An example of NumPy code performing the estimation, for a common choice of kernel function as standard \(d\)-dimensional Gaussian distribution:

def kde(poi : np.ndarray, sample : np.ndarray, h : float) -> np.ndarray:
    """Given a sample from underlying continuous distribution and
    a smoothing parameter `h`, evaluate density estimate at each point of
    interest `poi`.
    """
    assert sample.ndim == 2
    assert poi.ndim == 2
    m, d1 = poi.shape
    n, d2 = sample.shape
    assert d1 == d2
    assert h > 0
    dm = np.sum(np.square(poi[:, np.newaxis, ...] - sample[np.newaxis, ...]), axis=-1)
    return np.mean(np.exp(dm/(-2*h*h)), axis=-1)/np.power(np.sqrt(2*np.pi) * h, d1)

The code above evaluates \(f(x)\) for \(m\) values of points of interest \(y_t\).

$$ f(y_t) = \frac{1}{n} \sum_{i=1}^{n} \frac{1}{h} K\left( \frac{1}{h^2} \left\lVert y_t - x_i \right\rVert^{2} \right), ;;; \forall 0 \leq t \le m $$

Evaluating such an expression can be done in parallel. Evaluation can be done independently for each \(t\). Furthermore, summation over \(i\) can be partitioned among work-items, each summing \(n_{wi}\) distinct terms. Such work partitioning would generate \(m \cdot \left\lceil {n}/{n_{wi}}\right\rceil\) independent tasks. Each work-item could write its partial sum into a dedicated temporary memory location to avoid race condition for further summation by another kernel operating in a similar fashion.

    parallel_for(
        range<2>(m, ((n + n_wi - 1) / n_wi)),
        [=](sycl::item<2> it) {
            auto t = it.get_id(0);
            auto i_block = it.get_id(1);

            T local_partial_sum = ...;

            partial_sums[t * ((n + n_wi - 1) / n_wi) + i_block] = local_partial_sum;
        }
    );

Such an approach, known as tree reduction, is implemented in kernel_density_esimation_temps function found in "steps/kernel_density_estimation_cpp/kde.hpp".

Use of temporary allocation can be avoided if each work-item atomically adds the value of the local sum to the appropriate zero-initialized location in the output array, as in implementation kernel_density_estimation_atomic_ref in the same header file:

    parallel_for(
        range<2>(m, ((n + n_wi - 1) / n_wi)),
        [=](sycl::item<2> it) {
            auto t = it.get_id(0);
            auto i_block = it.get_id(1);

            T local_partial_sum = ...;

            sycl::atomic_ref<...> f_aref(f[t]);
            f_aref += local_partial_sum;
        }
    );

Multiple work-items may concurrently updating the same location in global memory would produce the correct result due to use of sycl::atomic_ref but at the expense of increased number of attempts, phenomenon known as atomic pressure. Atomic pressure leads to thread divergence and degrades performance.

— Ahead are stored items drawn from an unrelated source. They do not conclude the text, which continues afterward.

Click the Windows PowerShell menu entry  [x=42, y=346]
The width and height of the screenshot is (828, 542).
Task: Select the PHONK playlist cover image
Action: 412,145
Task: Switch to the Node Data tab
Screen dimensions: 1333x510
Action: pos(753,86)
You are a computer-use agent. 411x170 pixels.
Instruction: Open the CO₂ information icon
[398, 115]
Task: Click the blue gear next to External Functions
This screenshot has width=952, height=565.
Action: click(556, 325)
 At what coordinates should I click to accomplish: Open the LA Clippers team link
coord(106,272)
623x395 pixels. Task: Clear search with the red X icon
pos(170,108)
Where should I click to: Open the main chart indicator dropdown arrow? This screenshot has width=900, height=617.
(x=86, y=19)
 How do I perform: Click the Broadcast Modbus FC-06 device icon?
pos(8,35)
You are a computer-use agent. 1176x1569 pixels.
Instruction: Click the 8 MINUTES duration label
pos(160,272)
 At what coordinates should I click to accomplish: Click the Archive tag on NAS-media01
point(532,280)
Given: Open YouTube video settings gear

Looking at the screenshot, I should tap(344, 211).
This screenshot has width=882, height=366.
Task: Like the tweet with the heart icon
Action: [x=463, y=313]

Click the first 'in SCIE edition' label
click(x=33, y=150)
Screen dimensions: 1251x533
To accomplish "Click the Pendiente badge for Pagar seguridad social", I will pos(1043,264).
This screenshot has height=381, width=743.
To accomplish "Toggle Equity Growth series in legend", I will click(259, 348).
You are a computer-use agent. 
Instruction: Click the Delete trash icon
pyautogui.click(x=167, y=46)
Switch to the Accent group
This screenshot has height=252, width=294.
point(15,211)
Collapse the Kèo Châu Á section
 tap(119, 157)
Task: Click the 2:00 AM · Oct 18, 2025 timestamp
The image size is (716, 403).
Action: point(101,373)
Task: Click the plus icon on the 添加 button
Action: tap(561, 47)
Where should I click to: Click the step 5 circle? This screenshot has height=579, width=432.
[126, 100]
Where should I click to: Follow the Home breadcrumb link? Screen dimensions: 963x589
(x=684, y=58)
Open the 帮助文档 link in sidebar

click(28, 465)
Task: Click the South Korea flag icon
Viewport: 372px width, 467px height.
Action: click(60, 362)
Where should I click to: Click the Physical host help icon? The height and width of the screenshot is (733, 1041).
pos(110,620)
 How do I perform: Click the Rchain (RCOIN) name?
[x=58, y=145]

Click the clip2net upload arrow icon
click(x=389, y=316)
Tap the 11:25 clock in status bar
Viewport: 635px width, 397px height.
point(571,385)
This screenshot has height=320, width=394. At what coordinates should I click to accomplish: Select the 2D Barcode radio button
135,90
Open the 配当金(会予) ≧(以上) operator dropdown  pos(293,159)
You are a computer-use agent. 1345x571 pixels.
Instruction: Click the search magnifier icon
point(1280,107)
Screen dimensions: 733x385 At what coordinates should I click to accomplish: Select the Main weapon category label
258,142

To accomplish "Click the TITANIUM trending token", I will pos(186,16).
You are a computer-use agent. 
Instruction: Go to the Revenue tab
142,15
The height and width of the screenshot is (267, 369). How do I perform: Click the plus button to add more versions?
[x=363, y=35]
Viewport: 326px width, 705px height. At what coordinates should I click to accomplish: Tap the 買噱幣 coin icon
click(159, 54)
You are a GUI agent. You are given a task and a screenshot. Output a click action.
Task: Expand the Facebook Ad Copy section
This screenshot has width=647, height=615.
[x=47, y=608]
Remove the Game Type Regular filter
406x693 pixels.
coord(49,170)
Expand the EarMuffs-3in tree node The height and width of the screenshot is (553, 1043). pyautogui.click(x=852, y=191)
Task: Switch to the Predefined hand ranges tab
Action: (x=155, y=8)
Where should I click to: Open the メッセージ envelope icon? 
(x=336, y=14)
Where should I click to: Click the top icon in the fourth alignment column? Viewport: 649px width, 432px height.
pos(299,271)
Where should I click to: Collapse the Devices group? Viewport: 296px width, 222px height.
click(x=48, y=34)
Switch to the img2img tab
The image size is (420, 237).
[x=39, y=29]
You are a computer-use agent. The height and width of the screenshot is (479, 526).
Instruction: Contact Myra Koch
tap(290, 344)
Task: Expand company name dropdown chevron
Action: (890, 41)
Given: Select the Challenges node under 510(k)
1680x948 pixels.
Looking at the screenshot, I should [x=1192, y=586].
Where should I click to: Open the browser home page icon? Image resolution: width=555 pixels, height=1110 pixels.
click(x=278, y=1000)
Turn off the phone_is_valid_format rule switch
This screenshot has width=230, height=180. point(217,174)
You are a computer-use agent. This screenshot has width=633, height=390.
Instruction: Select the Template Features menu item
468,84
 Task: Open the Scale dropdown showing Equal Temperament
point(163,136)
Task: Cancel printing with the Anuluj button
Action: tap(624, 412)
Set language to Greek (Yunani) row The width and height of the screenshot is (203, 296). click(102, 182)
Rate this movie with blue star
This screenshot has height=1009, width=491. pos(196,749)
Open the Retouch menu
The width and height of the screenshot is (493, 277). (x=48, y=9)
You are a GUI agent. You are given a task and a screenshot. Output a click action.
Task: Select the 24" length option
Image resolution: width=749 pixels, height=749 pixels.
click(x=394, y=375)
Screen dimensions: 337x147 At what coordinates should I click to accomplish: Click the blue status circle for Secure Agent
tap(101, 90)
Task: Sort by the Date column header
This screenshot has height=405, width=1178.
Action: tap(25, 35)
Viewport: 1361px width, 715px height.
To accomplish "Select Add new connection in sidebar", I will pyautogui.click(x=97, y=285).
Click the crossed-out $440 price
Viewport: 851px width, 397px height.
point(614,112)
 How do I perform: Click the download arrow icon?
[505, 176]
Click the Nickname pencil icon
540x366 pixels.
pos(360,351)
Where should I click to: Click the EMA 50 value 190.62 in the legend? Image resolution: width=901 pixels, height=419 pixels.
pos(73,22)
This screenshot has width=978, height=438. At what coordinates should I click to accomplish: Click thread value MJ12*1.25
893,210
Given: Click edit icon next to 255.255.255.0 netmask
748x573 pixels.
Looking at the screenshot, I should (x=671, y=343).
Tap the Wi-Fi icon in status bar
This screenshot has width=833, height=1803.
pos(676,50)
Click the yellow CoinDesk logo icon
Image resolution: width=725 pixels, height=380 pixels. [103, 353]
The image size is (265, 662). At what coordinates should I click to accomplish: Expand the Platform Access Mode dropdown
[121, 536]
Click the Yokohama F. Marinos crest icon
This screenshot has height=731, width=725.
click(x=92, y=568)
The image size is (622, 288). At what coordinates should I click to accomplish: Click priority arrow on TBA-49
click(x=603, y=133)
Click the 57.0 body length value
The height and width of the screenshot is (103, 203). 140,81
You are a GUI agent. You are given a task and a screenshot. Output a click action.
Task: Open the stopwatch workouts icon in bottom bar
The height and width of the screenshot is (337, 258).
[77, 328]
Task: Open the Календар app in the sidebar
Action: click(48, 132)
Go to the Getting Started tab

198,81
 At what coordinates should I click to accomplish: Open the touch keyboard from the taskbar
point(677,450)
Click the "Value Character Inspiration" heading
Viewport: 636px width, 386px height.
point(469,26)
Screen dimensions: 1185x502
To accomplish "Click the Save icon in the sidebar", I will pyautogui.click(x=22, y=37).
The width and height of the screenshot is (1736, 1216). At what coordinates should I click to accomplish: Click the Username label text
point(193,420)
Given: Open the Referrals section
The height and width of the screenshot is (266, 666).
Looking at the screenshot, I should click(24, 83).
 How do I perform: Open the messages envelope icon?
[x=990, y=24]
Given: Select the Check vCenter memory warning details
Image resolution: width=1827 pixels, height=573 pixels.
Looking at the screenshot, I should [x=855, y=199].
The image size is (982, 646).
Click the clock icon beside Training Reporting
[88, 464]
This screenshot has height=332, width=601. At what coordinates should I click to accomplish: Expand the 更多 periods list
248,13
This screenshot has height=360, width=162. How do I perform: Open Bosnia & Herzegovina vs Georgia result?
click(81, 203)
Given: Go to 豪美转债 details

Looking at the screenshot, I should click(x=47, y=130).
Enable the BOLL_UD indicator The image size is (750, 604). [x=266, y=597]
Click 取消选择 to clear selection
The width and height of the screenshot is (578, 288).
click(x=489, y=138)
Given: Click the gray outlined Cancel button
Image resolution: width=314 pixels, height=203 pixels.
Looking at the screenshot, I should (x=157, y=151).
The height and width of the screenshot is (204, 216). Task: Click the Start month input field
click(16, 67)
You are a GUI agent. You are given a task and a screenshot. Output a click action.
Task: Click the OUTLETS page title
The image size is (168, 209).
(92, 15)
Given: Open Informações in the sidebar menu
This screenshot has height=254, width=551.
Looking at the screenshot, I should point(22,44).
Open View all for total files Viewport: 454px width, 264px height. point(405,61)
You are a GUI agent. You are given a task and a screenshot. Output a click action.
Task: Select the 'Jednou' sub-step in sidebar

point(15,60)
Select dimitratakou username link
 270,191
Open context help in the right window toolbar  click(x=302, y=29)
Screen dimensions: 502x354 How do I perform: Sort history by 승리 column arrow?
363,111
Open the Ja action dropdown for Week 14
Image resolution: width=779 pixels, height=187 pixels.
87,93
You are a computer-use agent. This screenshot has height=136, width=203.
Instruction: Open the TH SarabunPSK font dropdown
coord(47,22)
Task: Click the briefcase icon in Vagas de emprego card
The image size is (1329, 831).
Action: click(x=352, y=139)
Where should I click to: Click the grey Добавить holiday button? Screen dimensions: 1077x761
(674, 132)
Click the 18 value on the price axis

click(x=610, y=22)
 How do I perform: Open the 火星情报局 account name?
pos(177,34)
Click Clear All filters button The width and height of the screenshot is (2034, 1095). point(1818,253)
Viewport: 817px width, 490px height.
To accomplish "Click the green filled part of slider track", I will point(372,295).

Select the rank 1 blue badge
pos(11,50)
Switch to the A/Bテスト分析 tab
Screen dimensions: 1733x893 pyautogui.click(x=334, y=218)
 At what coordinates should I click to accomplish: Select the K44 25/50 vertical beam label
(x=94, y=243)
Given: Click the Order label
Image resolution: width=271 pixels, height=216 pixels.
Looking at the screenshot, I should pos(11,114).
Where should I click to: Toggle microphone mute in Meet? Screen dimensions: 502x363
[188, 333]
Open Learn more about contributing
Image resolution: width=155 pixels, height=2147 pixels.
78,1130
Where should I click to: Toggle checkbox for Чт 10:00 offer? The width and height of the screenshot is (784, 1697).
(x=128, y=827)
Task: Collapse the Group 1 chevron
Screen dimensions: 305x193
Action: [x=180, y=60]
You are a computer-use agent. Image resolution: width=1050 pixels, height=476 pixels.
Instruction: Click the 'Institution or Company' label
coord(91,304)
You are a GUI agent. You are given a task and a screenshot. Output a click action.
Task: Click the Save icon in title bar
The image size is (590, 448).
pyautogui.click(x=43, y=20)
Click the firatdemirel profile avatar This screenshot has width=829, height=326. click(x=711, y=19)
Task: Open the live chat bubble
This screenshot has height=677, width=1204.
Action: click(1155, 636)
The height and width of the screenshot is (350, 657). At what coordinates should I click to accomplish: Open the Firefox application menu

To reduce the atomic pressure work-items can be organized into work-groups. Every work-item in a work-group has access to local shared memory, dedicated on-chip memory, which can be used to cooperatively combine values held by work-items in the work-group without accessing the global memory. This could be done efficiently by calling group function sycl::reduce_over_group. To be able to call it, we must specify iteration range using sycl::nd_range rather than sycl::range as we did earlier.

    auto wg = 256; // work-group-size
    auto n_data_per_wg = n_wi * wg;
    auto n_groups = ((n + n_data_per_wg - 1) / n_data_per_Wg);

    range<2> gRange(m, n_groups * wg);
    range<2> lRange(1, wg);

    parallel_for(
        nd_range<2>(gRange, lRange),
        [=](sycl::nd_item<2> it) {
            auto t = it.get_global_id(0);

            T local_partial_sum = ...;

            auto work_group = it.get_group();
            T sum_over_wg = sycl::reduce_over_group(work_group, local_sum, sycl::plus<>());

            if (work_group.leader()) {
                sycl::atomic_ref<...> f_aref(f[t]);
                f_aref += sum_over_wg;
            }
        }
    );

Complete implementation can be found in kernel_density_estimation_work_group_reduce_and_atomic_ref function in "steps/kernel_density_estimation_cpp/kde.hpp".

These implementations are called from C++ application "steps/kernel_density_estimation_cpp/app.cpp", which samples data uniformly distributed over unit cuboid, and estimates the density using Kernel Density Estimation and spherically symmetric multivariate Gaussian probability density function as the kernel.

The application can be built using CMake, or Meson, please refer to README document in that folder.